One person who has argued in favor of the need for more commercial spectrum is Blair Levin, who headed up the crafting of 2010’s National Broadband Plan, which suggested that certain underutilized spectrum in government hands should be repurposed for commercial use.

In a recent interview with Telecompetitor, Levin predicted that the government would pursue spectrum sharing arrangements as a means of freeing up spectrum. “It’s too difficult to dislodge incumbents from existing spectrum,” Levin said, pointing to how vigorously the global positioning industry defended itself against LightSquared as an example.

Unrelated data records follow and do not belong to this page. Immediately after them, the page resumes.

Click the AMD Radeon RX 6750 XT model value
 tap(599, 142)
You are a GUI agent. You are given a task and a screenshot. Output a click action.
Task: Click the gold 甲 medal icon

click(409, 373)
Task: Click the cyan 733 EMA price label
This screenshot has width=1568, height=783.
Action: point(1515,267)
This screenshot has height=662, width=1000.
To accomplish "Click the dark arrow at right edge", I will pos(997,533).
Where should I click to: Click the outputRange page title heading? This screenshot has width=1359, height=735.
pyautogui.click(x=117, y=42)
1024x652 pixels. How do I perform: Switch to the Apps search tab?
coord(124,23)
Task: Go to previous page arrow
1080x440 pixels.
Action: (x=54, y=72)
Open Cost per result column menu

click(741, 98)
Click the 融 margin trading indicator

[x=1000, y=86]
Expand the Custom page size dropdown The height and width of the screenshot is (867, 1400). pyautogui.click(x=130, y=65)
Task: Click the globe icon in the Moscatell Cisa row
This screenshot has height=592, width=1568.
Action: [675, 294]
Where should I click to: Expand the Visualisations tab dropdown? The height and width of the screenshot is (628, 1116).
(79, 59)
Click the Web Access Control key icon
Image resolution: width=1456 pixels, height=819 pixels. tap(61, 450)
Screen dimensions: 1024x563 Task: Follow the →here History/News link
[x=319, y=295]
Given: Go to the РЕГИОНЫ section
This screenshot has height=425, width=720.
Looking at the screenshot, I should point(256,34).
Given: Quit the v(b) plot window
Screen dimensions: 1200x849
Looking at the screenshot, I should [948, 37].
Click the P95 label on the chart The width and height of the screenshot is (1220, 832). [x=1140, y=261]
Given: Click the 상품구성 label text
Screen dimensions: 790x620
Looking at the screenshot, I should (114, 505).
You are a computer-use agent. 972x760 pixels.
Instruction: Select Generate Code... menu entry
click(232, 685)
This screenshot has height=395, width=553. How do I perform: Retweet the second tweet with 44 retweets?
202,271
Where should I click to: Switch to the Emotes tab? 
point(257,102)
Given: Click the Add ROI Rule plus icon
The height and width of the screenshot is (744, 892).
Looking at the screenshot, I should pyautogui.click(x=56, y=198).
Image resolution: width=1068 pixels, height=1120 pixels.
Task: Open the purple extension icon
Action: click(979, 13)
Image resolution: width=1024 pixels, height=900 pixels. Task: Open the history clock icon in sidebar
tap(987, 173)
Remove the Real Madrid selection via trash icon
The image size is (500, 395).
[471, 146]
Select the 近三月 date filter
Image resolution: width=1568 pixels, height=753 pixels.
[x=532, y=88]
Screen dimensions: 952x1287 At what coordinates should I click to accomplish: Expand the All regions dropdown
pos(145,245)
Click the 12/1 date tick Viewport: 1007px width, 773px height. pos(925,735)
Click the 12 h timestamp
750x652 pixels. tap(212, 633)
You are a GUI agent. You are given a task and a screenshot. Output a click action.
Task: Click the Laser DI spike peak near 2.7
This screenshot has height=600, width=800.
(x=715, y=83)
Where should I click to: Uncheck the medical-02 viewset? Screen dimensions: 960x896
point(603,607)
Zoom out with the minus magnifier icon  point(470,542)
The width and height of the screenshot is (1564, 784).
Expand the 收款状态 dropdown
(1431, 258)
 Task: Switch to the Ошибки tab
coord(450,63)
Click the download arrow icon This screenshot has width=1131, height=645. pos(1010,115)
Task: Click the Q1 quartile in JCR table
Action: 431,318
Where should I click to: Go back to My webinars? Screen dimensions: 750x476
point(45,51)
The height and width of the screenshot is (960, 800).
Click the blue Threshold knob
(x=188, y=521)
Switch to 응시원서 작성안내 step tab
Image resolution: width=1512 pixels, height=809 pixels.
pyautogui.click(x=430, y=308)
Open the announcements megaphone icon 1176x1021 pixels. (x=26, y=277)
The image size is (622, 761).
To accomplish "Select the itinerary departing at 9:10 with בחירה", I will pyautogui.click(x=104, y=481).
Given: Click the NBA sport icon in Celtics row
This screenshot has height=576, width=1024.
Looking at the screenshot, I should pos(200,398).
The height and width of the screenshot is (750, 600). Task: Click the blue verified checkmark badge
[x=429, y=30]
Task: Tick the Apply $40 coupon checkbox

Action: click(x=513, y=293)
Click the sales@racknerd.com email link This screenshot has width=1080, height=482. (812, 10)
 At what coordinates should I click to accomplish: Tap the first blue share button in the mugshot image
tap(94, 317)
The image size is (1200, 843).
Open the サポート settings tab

It’s worth noting, though, that LightSquared wasn’t asking the GPS industry to move to a different spectrum band, only to co-exist with a terrestrial network in an adjacent spectrum band—a scenario that likely would have required the addition of filters to GPS devices.

It’s not clear what accommodations existing government users would have to make in order to share their spectrum with commercial users—but whatever those accommodations might be, I wouldn’t anticipate the agencies holding the spectrum to agree to them without a struggle. And if GPS manufacturers were able to raise fear and doubt about interference with their systems, it would seem that government agencies responsible for precision guard munitions and the like could have even greater success with that sort of approach.

I’m not saying those who want to free up spectrum are doomed to failure with the spectrum sharing plan. But it sure seems like they will need to be extra vigilant in making sure their message about an impending spectrum shortage gets out if they are to have any success in persuading all the various stakeholders to support their plan.